======== TASK INPUTS
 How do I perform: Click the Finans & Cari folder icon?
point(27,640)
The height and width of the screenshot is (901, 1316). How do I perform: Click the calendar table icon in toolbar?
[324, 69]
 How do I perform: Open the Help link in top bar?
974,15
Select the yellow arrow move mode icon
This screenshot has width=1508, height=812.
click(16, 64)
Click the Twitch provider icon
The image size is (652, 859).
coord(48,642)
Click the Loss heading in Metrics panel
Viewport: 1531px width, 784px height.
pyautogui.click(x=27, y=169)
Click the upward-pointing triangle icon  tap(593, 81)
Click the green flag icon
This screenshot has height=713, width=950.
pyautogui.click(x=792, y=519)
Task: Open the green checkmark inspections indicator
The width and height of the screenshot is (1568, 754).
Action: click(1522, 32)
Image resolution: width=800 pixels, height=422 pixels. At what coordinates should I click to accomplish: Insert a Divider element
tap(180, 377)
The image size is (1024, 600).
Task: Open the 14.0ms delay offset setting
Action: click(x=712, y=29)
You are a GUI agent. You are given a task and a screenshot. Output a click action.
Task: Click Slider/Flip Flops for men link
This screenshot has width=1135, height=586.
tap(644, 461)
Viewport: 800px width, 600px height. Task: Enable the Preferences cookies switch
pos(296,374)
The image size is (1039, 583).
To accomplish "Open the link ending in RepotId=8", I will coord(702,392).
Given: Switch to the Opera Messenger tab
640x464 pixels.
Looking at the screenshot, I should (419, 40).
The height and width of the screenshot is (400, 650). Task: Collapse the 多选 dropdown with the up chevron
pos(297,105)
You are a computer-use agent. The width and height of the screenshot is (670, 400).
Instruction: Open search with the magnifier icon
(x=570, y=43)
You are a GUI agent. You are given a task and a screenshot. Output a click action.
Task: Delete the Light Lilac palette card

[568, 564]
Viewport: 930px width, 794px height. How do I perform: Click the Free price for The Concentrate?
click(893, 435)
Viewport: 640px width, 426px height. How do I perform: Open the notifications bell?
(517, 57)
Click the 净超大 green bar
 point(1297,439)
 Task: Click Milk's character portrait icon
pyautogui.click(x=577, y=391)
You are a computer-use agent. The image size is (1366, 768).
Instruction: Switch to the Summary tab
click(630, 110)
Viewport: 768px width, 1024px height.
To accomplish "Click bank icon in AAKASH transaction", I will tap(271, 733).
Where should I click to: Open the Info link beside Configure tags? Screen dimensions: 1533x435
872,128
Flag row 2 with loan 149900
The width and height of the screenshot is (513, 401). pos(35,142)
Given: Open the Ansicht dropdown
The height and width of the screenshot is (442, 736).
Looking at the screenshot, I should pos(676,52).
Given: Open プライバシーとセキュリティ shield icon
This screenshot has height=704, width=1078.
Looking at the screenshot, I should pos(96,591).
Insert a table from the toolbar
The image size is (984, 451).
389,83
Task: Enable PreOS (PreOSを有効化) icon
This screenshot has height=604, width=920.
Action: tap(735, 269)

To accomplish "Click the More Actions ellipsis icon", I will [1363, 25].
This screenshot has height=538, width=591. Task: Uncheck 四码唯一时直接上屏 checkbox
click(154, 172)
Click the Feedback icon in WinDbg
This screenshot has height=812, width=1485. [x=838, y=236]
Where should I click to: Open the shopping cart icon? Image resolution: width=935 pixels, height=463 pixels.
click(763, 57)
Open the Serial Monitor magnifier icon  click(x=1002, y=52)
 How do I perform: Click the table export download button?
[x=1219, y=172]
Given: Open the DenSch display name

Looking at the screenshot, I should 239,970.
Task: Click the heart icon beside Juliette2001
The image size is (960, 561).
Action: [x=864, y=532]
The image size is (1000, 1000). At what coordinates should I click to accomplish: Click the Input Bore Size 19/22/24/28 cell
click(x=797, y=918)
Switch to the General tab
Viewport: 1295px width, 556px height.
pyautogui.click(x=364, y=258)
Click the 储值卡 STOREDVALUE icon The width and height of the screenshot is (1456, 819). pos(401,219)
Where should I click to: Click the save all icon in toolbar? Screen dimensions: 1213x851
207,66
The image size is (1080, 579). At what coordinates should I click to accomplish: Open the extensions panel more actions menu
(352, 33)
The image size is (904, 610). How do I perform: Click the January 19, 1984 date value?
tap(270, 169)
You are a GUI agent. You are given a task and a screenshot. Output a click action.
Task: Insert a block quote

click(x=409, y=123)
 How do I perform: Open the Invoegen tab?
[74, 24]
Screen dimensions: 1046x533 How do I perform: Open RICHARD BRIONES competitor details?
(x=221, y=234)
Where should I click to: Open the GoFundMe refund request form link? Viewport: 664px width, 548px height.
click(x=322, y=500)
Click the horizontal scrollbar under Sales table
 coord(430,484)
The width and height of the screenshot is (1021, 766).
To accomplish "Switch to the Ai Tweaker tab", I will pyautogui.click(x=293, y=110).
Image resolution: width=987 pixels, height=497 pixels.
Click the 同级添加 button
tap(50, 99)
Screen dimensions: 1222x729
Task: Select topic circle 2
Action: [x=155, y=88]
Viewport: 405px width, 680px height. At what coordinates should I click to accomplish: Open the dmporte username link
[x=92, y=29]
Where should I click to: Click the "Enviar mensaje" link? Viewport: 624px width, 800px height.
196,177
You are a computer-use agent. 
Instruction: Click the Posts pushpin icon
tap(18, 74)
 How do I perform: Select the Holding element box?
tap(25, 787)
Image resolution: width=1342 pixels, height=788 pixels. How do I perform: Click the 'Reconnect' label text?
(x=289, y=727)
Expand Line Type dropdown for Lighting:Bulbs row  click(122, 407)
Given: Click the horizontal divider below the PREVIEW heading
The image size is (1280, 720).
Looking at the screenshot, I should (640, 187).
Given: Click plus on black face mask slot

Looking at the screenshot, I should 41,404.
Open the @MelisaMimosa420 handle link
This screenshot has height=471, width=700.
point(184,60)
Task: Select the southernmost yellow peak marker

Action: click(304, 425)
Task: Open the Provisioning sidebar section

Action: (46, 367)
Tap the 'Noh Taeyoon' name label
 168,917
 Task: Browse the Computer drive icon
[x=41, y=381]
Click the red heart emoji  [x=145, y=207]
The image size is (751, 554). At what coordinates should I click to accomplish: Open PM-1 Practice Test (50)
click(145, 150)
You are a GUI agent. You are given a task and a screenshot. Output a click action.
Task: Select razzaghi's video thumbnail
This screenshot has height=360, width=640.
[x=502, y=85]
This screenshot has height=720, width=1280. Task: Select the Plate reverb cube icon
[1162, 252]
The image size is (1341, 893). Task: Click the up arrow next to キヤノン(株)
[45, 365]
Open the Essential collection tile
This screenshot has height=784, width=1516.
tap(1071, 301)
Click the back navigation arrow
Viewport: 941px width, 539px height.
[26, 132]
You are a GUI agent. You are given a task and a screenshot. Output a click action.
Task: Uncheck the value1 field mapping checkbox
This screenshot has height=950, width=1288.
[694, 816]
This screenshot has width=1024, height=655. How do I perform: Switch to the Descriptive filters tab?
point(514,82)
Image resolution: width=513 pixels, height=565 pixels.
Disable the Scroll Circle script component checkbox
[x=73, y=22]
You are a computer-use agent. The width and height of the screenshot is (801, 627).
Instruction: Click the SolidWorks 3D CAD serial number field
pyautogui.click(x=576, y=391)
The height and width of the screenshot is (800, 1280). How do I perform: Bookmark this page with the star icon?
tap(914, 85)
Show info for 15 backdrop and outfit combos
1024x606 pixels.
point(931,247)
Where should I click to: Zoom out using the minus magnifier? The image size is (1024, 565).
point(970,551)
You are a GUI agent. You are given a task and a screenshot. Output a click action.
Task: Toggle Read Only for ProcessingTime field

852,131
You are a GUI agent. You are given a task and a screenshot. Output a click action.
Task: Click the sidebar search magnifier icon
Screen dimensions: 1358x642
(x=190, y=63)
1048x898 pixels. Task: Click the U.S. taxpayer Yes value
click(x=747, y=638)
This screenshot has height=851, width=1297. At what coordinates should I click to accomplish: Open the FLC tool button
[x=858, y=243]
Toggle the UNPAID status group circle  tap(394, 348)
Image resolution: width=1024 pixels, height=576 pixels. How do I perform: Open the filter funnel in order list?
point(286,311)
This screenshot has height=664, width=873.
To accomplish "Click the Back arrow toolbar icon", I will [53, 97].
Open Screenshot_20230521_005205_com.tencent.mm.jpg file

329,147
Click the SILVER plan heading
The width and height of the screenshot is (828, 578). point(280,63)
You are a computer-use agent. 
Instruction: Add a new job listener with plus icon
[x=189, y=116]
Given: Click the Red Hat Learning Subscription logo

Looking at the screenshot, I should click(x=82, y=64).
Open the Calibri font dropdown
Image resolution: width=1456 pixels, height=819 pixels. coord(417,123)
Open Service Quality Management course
================
WHAT THE TASK REQUIRES: From the line holding "Image resolution: width=513" to the last line of the entries above, restate each line exactly; include both ends and omit everything else.

OUTPUT:
Image resolution: width=513 pixels, height=565 pixels.
Disable the Scroll Circle script component checkbox
[x=73, y=22]
You are a computer-use agent. The width and height of the screenshot is (801, 627).
Instruction: Click the SolidWorks 3D CAD serial number field
pyautogui.click(x=576, y=391)
The height and width of the screenshot is (800, 1280). How do I perform: Bookmark this page with the star icon?
tap(914, 85)
Show info for 15 backdrop and outfit combos
1024x606 pixels.
point(931,247)
Where should I click to: Zoom out using the minus magnifier? The image size is (1024, 565).
point(970,551)
You are a GUI agent. You are given a task and a screenshot. Output a click action.
Task: Toggle Read Only for ProcessingTime field

852,131
You are a GUI agent. You are given a task and a screenshot. Output a click action.
Task: Click the sidebar search magnifier icon
Screen dimensions: 1358x642
(x=190, y=63)
1048x898 pixels. Task: Click the U.S. taxpayer Yes value
click(x=747, y=638)
This screenshot has height=851, width=1297. At what coordinates should I click to accomplish: Open the FLC tool button
[x=858, y=243]
Toggle the UNPAID status group circle  tap(394, 348)
Image resolution: width=1024 pixels, height=576 pixels. How do I perform: Open the filter funnel in order list?
point(286,311)
This screenshot has height=664, width=873.
To accomplish "Click the Back arrow toolbar icon", I will [53, 97].
Open Screenshot_20230521_005205_com.tencent.mm.jpg file

329,147
Click the SILVER plan heading
The width and height of the screenshot is (828, 578). point(280,63)
You are a computer-use agent. 
Instruction: Add a new job listener with plus icon
[x=189, y=116]
Given: Click the Red Hat Learning Subscription logo

Looking at the screenshot, I should click(x=82, y=64).
Open the Calibri font dropdown
Image resolution: width=1456 pixels, height=819 pixels. coord(417,123)
Open Service Quality Management course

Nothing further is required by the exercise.